Modelling the nonlinear time dynamics of multidimensional hormonal systems

Daniel M. Keenan, Xin Wang, Steven M. Pincus, Johannes D. Veldhuis

Research output: Contribution to journalArticlepeer-review

4 Scopus citations

Abstract

In most hormonal systems (as well as many physiological systems more generally), the chemical signals from the brain, which drive much of the dynamics, cannot be observed in humans. By the time the molecules reach peripheral blood, they have been so diluted so as to not be assayable. It is not possible to invasively (surgically) measure these agents in the brain. This creates a difficult situation in terms of assessing whether or not the dynamics may have changed due to disease or ageing.
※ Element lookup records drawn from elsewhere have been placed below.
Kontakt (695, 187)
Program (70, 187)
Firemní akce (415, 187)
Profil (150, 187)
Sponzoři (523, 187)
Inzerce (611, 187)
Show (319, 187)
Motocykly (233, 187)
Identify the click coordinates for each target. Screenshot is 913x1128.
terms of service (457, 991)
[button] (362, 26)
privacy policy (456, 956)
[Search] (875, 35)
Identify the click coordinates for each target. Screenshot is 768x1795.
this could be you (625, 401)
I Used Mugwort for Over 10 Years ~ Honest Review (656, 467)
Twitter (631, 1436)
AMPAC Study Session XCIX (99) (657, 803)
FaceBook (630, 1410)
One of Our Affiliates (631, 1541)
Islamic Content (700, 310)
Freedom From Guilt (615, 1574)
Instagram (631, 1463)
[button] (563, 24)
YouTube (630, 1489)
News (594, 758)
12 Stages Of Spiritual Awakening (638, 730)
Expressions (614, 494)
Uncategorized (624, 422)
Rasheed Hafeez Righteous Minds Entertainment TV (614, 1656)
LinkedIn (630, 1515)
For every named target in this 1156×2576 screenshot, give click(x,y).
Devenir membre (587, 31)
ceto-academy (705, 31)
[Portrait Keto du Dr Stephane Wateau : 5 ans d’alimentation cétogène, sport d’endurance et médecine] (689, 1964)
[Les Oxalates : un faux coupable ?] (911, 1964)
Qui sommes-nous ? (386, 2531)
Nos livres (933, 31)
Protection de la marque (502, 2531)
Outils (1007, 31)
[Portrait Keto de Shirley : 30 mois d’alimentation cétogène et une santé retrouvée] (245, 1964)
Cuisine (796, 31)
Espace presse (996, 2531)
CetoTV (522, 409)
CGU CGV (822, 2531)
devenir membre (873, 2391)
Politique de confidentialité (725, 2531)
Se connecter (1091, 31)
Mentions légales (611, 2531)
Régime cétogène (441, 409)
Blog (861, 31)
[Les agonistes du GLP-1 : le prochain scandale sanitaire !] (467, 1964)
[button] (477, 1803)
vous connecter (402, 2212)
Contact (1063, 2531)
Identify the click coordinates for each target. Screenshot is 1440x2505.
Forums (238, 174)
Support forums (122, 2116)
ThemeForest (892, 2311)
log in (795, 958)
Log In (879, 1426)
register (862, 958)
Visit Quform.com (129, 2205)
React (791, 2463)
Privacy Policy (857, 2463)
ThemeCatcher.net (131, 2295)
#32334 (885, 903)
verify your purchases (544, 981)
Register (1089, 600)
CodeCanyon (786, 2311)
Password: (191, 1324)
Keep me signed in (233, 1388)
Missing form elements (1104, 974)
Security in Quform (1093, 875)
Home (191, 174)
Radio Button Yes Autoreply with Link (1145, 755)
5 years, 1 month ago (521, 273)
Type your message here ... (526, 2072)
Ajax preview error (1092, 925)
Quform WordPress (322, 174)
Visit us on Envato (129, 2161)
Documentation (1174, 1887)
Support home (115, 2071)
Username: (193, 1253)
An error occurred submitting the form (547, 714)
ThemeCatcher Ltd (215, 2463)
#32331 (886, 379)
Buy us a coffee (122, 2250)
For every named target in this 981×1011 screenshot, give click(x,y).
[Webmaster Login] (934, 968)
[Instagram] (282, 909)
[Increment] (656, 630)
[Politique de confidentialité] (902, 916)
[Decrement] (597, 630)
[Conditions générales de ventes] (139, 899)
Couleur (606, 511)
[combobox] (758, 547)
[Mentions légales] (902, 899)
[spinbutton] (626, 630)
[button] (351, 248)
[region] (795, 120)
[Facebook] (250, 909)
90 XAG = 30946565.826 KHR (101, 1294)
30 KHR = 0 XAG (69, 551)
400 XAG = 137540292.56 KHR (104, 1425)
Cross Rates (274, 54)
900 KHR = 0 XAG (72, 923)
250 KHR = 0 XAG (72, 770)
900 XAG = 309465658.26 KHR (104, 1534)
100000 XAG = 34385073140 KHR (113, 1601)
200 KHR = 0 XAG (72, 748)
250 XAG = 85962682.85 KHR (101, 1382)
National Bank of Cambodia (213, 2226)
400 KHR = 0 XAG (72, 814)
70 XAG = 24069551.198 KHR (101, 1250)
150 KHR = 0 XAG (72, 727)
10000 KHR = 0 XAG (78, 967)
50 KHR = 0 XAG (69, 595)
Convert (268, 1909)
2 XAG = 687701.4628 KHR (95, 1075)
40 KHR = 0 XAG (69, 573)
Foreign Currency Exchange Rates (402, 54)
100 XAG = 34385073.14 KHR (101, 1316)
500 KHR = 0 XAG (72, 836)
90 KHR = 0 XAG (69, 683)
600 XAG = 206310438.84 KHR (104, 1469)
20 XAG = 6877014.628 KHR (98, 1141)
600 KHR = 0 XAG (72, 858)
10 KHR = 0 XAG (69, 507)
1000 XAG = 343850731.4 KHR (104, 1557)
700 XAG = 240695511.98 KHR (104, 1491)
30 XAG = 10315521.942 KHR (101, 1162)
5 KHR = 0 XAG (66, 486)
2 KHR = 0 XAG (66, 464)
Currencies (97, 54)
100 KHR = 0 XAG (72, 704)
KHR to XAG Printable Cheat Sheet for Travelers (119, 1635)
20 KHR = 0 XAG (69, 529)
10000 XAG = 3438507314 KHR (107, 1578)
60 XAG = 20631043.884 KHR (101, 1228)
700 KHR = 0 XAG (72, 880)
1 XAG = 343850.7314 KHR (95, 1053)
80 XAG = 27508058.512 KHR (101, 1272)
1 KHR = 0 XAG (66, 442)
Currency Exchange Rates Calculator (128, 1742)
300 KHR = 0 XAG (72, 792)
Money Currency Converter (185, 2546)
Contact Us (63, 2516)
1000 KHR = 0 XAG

Moreover, most biological feedforward and feedback interactions occur after time delays, and the time delays need to be properly estimated. We address the following two questions: (i) Is it possible to devise a combination of clinical experiments by which, via exogenous inputs, the hormonal system can be perturbed to new steady-states in such a way that information about the unobserved components can be ascertained; and (ii) Can one devise methods to estimate (possibly, time-varying) time delays between components of a multidimensional nonlinear time series, which are more robust than traditional methods? We present methods for both questions, using the Stress (ACTH-cortisol) hormonal system as a prototype, but the approach is more broadly applicable.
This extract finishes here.